The shuttle conundrumIt is a vision that transportation planners and city officials would love to see: people bound for the movies, a concert or Shoreline Park sharing publicly-accessible shuttles that also serve such companies as Google and LinkedIn, who come from all over the Peninsula to Mountain View's busy downtown train station.
But there is a challenge to this scenario from a surprising source: Google itself. Yes, like many large tech companies, Google operates its own shuttle, paying for direct bus service for its workers who live in San Francisco and other Peninsula locations, directly to the Google campus. Consequently, even though Google's shuttles sit idle during much of the day, City Council members say the company apparently is not interested in partnering with the city to share its shuttles with the public by linking Caltrain and light rail to the job-rich North Bayshore area. This vibrant neighborhood also is home to the city's movie theaters, the massive regional Shoreline Park which includes a golf course and Shoreline Amphitheatre, a major concert venue.
As the city looks to develop this area without adding to already terrible traffic in and out of the isolated North Bayshore, council members are looking to Stanford University as a success story. It has managed to cap traffic at 1989 levels by making it exceedingly difficult to park on campus, and by providing Clipper cards that can be used on multiple modes of transit all over the region, including Caltrain.

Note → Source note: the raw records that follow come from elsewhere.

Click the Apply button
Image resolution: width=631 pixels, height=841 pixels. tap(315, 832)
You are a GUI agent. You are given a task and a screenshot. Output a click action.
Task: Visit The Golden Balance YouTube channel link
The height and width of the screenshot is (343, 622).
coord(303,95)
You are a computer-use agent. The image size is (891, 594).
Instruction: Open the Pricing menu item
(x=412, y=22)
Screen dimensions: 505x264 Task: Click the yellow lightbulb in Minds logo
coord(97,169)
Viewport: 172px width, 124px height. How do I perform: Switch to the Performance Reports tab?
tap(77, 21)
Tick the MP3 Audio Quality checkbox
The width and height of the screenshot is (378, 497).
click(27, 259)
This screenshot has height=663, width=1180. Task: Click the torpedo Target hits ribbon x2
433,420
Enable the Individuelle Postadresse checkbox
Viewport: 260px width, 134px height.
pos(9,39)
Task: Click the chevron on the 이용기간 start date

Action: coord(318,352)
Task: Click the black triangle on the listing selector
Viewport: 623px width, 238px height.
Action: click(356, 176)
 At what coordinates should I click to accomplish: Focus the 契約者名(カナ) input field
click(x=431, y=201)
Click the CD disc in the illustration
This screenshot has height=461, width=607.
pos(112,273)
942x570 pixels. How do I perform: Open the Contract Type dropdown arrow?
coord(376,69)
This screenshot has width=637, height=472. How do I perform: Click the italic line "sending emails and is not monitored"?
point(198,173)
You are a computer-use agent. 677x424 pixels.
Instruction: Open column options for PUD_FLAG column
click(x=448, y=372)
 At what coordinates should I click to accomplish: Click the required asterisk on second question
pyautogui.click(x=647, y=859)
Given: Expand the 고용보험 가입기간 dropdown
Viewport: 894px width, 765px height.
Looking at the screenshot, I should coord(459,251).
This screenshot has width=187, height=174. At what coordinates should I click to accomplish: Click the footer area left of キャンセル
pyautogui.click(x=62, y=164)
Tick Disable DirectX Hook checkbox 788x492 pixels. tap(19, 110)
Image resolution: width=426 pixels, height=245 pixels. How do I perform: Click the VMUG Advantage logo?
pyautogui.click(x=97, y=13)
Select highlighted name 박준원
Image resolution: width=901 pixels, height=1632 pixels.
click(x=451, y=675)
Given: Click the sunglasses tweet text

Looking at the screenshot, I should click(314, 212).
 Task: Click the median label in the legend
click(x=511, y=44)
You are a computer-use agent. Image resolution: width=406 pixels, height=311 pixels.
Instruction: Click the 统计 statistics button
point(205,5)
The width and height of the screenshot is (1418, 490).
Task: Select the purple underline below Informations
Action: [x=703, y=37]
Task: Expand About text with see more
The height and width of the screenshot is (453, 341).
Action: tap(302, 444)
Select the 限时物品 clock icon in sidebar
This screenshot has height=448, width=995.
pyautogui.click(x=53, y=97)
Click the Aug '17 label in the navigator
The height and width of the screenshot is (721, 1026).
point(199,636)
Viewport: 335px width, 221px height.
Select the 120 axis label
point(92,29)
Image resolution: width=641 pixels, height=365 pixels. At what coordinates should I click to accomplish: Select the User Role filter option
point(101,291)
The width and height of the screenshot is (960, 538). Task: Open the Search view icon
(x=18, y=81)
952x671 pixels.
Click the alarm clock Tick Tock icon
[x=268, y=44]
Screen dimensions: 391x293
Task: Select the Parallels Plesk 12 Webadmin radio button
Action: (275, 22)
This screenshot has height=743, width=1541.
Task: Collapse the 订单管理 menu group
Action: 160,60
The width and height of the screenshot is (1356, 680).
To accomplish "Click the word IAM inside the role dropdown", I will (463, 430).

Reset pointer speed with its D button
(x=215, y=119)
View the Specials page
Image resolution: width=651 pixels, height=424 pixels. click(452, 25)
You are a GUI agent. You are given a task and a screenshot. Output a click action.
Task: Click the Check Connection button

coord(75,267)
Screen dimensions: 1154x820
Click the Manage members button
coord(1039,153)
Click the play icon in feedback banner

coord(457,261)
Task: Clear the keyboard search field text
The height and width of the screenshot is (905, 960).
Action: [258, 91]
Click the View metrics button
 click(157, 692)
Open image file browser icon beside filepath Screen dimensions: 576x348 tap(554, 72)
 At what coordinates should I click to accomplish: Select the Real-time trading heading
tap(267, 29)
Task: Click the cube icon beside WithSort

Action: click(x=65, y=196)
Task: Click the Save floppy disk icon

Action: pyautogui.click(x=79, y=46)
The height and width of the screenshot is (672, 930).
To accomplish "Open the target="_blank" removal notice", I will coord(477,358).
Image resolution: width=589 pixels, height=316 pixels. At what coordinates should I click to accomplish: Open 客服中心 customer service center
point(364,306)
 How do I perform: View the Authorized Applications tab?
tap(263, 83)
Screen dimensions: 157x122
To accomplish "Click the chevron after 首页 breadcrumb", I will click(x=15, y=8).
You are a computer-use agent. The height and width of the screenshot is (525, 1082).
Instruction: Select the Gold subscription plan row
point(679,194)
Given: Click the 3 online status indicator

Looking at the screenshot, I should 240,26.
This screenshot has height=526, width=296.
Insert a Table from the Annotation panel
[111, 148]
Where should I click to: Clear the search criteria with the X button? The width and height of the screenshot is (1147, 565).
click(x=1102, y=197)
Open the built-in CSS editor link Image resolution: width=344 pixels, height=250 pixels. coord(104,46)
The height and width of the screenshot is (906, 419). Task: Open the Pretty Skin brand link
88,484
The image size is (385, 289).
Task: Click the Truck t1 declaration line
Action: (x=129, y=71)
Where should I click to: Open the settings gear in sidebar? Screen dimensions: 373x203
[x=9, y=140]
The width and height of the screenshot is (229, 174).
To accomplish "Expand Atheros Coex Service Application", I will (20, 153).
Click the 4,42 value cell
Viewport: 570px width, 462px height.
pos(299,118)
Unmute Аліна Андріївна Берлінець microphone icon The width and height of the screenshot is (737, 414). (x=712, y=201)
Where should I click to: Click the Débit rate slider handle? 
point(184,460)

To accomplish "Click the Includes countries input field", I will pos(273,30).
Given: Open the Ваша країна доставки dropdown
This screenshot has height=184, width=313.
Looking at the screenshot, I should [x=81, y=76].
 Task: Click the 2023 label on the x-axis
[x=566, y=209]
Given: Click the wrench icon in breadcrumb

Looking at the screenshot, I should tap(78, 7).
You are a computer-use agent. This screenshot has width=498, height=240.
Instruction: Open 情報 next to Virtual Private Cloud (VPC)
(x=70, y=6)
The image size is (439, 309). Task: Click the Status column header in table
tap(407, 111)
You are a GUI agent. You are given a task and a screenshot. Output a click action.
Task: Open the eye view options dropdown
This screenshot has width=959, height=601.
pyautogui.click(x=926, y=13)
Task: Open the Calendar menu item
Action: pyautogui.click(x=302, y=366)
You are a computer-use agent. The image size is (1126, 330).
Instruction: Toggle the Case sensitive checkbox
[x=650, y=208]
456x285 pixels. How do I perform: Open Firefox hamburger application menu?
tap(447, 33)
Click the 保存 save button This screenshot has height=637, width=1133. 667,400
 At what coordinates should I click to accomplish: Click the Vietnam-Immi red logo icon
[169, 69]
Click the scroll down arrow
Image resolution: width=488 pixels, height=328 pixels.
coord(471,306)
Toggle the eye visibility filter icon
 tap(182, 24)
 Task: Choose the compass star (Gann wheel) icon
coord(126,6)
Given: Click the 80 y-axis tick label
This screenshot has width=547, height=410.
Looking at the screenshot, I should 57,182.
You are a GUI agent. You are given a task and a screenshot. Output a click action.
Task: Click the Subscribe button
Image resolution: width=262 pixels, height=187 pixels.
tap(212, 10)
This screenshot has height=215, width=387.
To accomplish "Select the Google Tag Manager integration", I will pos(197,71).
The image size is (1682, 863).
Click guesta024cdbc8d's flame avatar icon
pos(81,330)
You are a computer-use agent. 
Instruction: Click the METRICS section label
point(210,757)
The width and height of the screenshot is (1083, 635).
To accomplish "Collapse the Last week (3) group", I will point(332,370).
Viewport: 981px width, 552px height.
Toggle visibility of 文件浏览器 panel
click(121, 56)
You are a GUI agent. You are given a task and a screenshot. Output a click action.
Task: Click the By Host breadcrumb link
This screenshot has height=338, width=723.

But a major factor in convincing Stanford employees to leave their single-occupancy vehicles at home is the university's free Marguerite shuttle, which picks up riders at the Caltrain depot and circulates around the campus and to selected stops in nearby Menlo Park and Palo Alto. Although costly, the Marguerite proves that coupled with a range of disincentives to drive, employees will get out of their cars and onto a train or bus.
Mountain View could do the same, but the cost isn't something the city could bear alone. Council member Jac Siegel estimates that for $1 million a year, three shuttle buses could circulate between downtown, North Bayshore and San Antonio Shopping Center every 15 to 20 minutes.
It is early in the process, but with the county's VTA routes shrinking, local residents who need a short ride in their neighborhood or to destinations farther away are finding there are no options. A public/private partnership with Google and other North Bayshore companies could increase employee morale while decreasing traffic congestion at the primary access points for the Shoreline area. We hope companies will partner with the city to test a shuttle program. It could be the start of a much easier commute for many employees who every work day must fight the traffic gridlock that grips North Bayshore during the morning and evening commute.